What are your thoughts on having an independent regulator to handle gambling content on streaming platforms? Is this a good move going forward?
CS: It sounds like Pandora’s box. Yes, having one independent regulator sounds simpler but likely not better. Innovation and technology will always be ahead of any kind of regulation so there will always be loopholes to exploit.
Of course, mass media should and will have their own moderators, guidelines and rules, but they will never be able to keep up with 100+ jurisdictions and the compliance required from regulators when it comes to gambling.
AC: It will take some time for streamers to no longer be tarnished with the same brush as some of those who have damaged the overall perception of gambling influencers. Over the years of working with streamers, and initially being one myself, I have seen an array of independent regulators come and go while streamers themselves have endeavoured to work together to build robust verification processes independently.
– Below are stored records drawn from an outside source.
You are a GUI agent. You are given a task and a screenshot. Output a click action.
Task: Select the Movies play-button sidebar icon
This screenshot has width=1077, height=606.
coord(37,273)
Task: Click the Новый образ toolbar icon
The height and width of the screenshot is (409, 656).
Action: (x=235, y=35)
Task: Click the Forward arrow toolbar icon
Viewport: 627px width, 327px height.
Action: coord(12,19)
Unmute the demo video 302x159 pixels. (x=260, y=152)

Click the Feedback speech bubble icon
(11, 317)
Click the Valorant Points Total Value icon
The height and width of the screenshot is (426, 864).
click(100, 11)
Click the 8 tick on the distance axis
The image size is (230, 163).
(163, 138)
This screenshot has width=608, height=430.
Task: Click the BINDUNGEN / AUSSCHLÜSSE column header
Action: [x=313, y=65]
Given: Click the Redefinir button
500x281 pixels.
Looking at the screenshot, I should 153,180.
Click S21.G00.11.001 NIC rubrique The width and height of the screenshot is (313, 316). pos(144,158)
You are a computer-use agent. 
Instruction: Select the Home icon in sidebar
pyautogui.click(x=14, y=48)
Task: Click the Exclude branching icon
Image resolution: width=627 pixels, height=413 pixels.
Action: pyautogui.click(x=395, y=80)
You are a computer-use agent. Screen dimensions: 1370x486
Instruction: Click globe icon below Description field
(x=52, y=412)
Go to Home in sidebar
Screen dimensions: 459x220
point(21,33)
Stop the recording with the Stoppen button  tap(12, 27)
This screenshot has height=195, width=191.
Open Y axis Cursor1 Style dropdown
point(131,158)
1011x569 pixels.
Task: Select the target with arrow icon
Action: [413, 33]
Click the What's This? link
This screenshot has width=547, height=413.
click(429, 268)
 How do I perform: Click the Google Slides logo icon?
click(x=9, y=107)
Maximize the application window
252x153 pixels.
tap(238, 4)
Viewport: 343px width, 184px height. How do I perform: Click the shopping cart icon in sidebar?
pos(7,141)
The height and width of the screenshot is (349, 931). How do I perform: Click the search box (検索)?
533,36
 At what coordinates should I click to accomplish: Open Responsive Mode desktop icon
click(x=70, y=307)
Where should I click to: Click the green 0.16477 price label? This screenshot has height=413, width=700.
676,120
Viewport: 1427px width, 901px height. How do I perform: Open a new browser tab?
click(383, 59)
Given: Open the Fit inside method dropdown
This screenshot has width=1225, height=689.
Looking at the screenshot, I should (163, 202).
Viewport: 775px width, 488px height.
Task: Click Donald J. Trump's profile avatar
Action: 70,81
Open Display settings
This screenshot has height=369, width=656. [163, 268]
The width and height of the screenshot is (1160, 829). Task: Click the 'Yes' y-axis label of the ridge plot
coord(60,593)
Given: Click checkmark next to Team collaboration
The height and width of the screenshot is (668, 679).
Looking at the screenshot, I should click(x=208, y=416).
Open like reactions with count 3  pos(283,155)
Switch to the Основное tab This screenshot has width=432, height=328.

However, these regulators have never been as successful as they perhaps should be. This is in part due to this lack of trust streamers have now placed on them and multiple unanswered questions asked by the community, such as is the independent regulator truly independent? Do streamers have to show their bank balances to prove deposits moving forward? What are the ramifications if somebody fails a test set by an independent regulator? These are just some of the recurring questions I have seen used as a counterargument to this process.
One thing is clear – our industry is highly innovative – and I suspect that these latest Twitch changes, while on paper, look to limit the promotion of unlicensed slot suppliers, will merely provide a minor additional obstacle for untrustworthy streamers to overcome.
Last year saw Twitch prohibit the sharing of affiliate links on its platform, with gambling influencers simply sending their audience to a third-party website to display them.
I would be surprised if these changes aren’t circumvented in some way, or if guilty streamers simply move onto the next platform on which they can continue their activity. So perhaps an overarching independent regulator is a necessity but how this works and its credibility will be vital to its implementation and success.
What reaction do you expect in the community overall?
CS: I expect after the initial buzz of this news, the community will start to think logically about their businesses and what it means for them going forward. We are already starting to see increased interest from providers and operators.
I anticipate that the community will adapt quickly and realise that we, as the industry, are closest to the customer, and therefore we must be the ones to bring this entertainment to our customers in a responsible and sustainable way.
AC: It feels like it’s been a long time coming and I suspect the positive reception Twitch has received to these changes will encourage other platforms to consider additional changes themselves. The community is, of course, pleased that unlicensed operators will no longer be promoted and untrustworthy streamers that do promote them will be removed from that platform.
If indeed a streamer could afford to play with a million-dollar balance every day on an unlicensed casino, it seems perfectly reasonable for them to now do so on a licensed website and continue to stream and follow these new rules. Unless of course, those funds aren’t genuine.
From the industry’s perspective, this can only be a good thing. Limiting the promotion of unlicensed irresponsible gambling practices will help build the trust audiences and the streaming community have for gambling streamers, and make it easier to promote both supplier and operators’ products and services in a more responsible manner as standard.